Task goal. Could you transcribe every record below exactly as it stands?
=-=-=
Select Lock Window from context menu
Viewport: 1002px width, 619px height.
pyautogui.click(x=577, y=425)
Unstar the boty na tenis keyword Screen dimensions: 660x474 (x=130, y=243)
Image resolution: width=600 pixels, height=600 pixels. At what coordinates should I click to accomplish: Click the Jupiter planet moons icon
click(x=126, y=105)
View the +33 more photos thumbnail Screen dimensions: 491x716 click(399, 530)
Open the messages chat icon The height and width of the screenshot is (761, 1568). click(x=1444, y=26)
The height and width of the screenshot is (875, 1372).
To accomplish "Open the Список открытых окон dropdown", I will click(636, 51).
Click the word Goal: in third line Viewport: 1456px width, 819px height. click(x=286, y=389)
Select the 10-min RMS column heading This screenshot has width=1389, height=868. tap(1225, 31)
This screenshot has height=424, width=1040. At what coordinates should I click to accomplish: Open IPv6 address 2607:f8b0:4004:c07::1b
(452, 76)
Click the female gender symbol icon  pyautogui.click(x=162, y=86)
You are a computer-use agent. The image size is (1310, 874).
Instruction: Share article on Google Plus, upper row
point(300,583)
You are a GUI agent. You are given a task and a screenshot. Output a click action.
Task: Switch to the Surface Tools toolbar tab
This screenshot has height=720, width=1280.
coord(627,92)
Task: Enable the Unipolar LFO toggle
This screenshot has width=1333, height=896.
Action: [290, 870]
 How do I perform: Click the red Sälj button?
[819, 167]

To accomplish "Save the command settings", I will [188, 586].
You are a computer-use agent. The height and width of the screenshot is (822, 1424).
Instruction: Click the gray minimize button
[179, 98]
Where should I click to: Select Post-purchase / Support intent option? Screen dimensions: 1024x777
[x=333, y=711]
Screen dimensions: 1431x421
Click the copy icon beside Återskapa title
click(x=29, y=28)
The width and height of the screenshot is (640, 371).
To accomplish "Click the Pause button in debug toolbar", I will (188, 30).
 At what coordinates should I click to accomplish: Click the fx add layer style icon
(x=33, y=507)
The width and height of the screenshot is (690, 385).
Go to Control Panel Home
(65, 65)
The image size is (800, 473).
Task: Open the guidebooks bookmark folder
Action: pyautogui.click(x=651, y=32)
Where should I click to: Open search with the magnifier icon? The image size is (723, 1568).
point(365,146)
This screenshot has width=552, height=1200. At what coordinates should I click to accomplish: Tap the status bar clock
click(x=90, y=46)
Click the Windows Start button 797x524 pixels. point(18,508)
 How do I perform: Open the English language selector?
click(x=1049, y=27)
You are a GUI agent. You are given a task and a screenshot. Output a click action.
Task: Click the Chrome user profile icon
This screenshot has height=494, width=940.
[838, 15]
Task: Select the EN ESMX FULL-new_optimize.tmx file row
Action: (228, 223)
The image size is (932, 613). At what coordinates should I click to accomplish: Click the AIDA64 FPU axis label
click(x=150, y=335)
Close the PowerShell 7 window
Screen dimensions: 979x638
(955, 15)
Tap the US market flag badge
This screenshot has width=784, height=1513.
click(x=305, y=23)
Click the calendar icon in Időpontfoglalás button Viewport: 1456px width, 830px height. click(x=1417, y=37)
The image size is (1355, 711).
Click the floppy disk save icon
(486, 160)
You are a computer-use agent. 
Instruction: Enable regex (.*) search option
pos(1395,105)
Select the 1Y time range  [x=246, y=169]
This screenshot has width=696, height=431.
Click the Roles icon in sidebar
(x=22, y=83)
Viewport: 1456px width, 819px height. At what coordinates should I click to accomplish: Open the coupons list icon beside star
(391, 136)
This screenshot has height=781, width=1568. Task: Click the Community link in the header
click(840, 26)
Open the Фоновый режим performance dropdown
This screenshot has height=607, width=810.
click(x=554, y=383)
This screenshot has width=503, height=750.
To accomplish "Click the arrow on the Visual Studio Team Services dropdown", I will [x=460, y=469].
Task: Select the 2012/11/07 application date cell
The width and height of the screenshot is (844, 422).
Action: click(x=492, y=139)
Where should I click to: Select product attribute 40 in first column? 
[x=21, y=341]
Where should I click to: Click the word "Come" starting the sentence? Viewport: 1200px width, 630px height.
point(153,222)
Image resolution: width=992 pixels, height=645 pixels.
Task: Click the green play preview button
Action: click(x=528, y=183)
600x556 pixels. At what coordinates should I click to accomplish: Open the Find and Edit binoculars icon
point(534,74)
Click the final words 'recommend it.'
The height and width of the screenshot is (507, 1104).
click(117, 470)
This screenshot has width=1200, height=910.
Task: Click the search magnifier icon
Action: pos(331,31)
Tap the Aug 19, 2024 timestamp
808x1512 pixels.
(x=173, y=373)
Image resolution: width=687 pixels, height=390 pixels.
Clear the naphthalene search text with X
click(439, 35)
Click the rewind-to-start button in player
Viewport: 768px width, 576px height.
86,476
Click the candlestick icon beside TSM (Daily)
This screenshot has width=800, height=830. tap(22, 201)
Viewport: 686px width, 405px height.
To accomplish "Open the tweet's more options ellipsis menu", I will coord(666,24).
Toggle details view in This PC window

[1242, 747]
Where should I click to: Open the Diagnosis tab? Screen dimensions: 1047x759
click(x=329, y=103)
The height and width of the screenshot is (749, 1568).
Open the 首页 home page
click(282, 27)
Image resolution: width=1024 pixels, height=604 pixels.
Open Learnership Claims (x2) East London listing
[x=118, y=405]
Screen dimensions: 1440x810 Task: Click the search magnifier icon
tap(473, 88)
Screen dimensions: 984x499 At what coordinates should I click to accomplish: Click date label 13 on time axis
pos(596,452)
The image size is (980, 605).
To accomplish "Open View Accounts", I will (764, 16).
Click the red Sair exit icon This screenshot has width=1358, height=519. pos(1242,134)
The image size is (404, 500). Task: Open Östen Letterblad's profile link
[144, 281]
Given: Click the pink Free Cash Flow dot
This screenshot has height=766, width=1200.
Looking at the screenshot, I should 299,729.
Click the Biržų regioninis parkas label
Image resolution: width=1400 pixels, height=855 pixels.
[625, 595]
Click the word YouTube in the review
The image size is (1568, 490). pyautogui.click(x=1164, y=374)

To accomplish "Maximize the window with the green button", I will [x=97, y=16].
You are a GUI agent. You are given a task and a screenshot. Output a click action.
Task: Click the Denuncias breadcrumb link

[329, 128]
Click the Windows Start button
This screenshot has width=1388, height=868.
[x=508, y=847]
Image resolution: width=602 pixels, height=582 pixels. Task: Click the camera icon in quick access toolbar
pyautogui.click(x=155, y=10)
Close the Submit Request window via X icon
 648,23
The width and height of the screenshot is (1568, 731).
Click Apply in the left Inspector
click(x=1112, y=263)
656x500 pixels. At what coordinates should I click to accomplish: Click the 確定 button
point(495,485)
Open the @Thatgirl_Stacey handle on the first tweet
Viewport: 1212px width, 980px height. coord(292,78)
=-=-=
Solution to this exercise.
Select Lock Window from context menu
Viewport: 1002px width, 619px height.
pyautogui.click(x=577, y=425)
Unstar the boty na tenis keyword Screen dimensions: 660x474 (x=130, y=243)
Image resolution: width=600 pixels, height=600 pixels. At what coordinates should I click to accomplish: Click the Jupiter planet moons icon
click(x=126, y=105)
View the +33 more photos thumbnail Screen dimensions: 491x716 click(399, 530)
Open the messages chat icon The height and width of the screenshot is (761, 1568). click(x=1444, y=26)
The height and width of the screenshot is (875, 1372).
To accomplish "Open the Список открытых окон dropdown", I will click(636, 51).
Click the word Goal: in third line Viewport: 1456px width, 819px height. click(x=286, y=389)
Select the 10-min RMS column heading This screenshot has width=1389, height=868. tap(1225, 31)
This screenshot has height=424, width=1040. At what coordinates should I click to accomplish: Open IPv6 address 2607:f8b0:4004:c07::1b
(452, 76)
Click the female gender symbol icon  pyautogui.click(x=162, y=86)
You are a computer-use agent. The image size is (1310, 874).
Instruction: Share article on Google Plus, upper row
point(300,583)
You are a GUI agent. You are given a task and a screenshot. Output a click action.
Task: Switch to the Surface Tools toolbar tab
This screenshot has height=720, width=1280.
coord(627,92)
Task: Enable the Unipolar LFO toggle
This screenshot has width=1333, height=896.
Action: [290, 870]
 How do I perform: Click the red Sälj button?
[819, 167]

To accomplish "Save the command settings", I will [188, 586].
You are a computer-use agent. The height and width of the screenshot is (822, 1424).
Instruction: Click the gray minimize button
[179, 98]
Where should I click to: Select Post-purchase / Support intent option? Screen dimensions: 1024x777
[x=333, y=711]
Screen dimensions: 1431x421
Click the copy icon beside Återskapa title
click(x=29, y=28)
The width and height of the screenshot is (640, 371).
To accomplish "Click the Pause button in debug toolbar", I will (188, 30).
 At what coordinates should I click to accomplish: Click the fx add layer style icon
(x=33, y=507)
The width and height of the screenshot is (690, 385).
Go to Control Panel Home
(65, 65)
The image size is (800, 473).
Task: Open the guidebooks bookmark folder
Action: pyautogui.click(x=651, y=32)
Where should I click to: Open search with the magnifier icon? The image size is (723, 1568).
point(365,146)
This screenshot has width=552, height=1200. At what coordinates should I click to accomplish: Tap the status bar clock
click(x=90, y=46)
Click the Windows Start button 797x524 pixels. point(18,508)
 How do I perform: Open the English language selector?
click(x=1049, y=27)
You are a GUI agent. You are given a task and a screenshot. Output a click action.
Task: Click the Chrome user profile icon
This screenshot has height=494, width=940.
[838, 15]
Task: Select the EN ESMX FULL-new_optimize.tmx file row
Action: (228, 223)
The image size is (932, 613). At what coordinates should I click to accomplish: Click the AIDA64 FPU axis label
click(x=150, y=335)
Close the PowerShell 7 window
Screen dimensions: 979x638
(955, 15)
Tap the US market flag badge
This screenshot has width=784, height=1513.
click(x=305, y=23)
Click the calendar icon in Időpontfoglalás button Viewport: 1456px width, 830px height. click(x=1417, y=37)
The image size is (1355, 711).
Click the floppy disk save icon
(486, 160)
You are a computer-use agent. 
Instruction: Enable regex (.*) search option
pos(1395,105)
Select the 1Y time range  [x=246, y=169]
This screenshot has width=696, height=431.
Click the Roles icon in sidebar
(x=22, y=83)
Viewport: 1456px width, 819px height. At what coordinates should I click to accomplish: Open the coupons list icon beside star
(391, 136)
This screenshot has height=781, width=1568. Task: Click the Community link in the header
click(840, 26)
Open the Фоновый режим performance dropdown
This screenshot has height=607, width=810.
click(x=554, y=383)
This screenshot has width=503, height=750.
To accomplish "Click the arrow on the Visual Studio Team Services dropdown", I will [x=460, y=469].
Task: Select the 2012/11/07 application date cell
The width and height of the screenshot is (844, 422).
Action: click(x=492, y=139)
Where should I click to: Select product attribute 40 in first column? 
[x=21, y=341]
Where should I click to: Click the word "Come" starting the sentence? Viewport: 1200px width, 630px height.
point(153,222)
Image resolution: width=992 pixels, height=645 pixels.
Task: Click the green play preview button
Action: click(x=528, y=183)
600x556 pixels. At what coordinates should I click to accomplish: Open the Find and Edit binoculars icon
point(534,74)
Click the final words 'recommend it.'
The height and width of the screenshot is (507, 1104).
click(117, 470)
This screenshot has width=1200, height=910.
Task: Click the search magnifier icon
Action: pos(331,31)
Tap the Aug 19, 2024 timestamp
808x1512 pixels.
(x=173, y=373)
Image resolution: width=687 pixels, height=390 pixels.
Clear the naphthalene search text with X
click(439, 35)
Click the rewind-to-start button in player
Viewport: 768px width, 576px height.
86,476
Click the candlestick icon beside TSM (Daily)
This screenshot has width=800, height=830. tap(22, 201)
Viewport: 686px width, 405px height.
To accomplish "Open the tweet's more options ellipsis menu", I will coord(666,24).
Toggle details view in This PC window

[1242, 747]
Where should I click to: Open the Diagnosis tab? Screen dimensions: 1047x759
click(x=329, y=103)
The height and width of the screenshot is (749, 1568).
Open the 首页 home page
click(282, 27)
Image resolution: width=1024 pixels, height=604 pixels.
Open Learnership Claims (x2) East London listing
[x=118, y=405]
Screen dimensions: 1440x810 Task: Click the search magnifier icon
tap(473, 88)
Screen dimensions: 984x499 At what coordinates should I click to accomplish: Click date label 13 on time axis
pos(596,452)
The image size is (980, 605).
To accomplish "Open View Accounts", I will (764, 16).
Click the red Sair exit icon This screenshot has width=1358, height=519. pos(1242,134)
The image size is (404, 500). Task: Open Östen Letterblad's profile link
[144, 281]
Given: Click the pink Free Cash Flow dot
This screenshot has height=766, width=1200.
Looking at the screenshot, I should 299,729.
Click the Biržų regioninis parkas label
Image resolution: width=1400 pixels, height=855 pixels.
[625, 595]
Click the word YouTube in the review
The image size is (1568, 490). pyautogui.click(x=1164, y=374)

To accomplish "Maximize the window with the green button", I will [x=97, y=16].
You are a GUI agent. You are given a task and a screenshot. Output a click action.
Task: Click the Denuncias breadcrumb link

[329, 128]
Click the Windows Start button
This screenshot has width=1388, height=868.
[x=508, y=847]
Image resolution: width=602 pixels, height=582 pixels. Task: Click the camera icon in quick access toolbar
pyautogui.click(x=155, y=10)
Close the Submit Request window via X icon
 648,23
The width and height of the screenshot is (1568, 731).
Click Apply in the left Inspector
click(x=1112, y=263)
656x500 pixels. At what coordinates should I click to accomplish: Click the 確定 button
point(495,485)
Open the @Thatgirl_Stacey handle on the first tweet
Viewport: 1212px width, 980px height. coord(292,78)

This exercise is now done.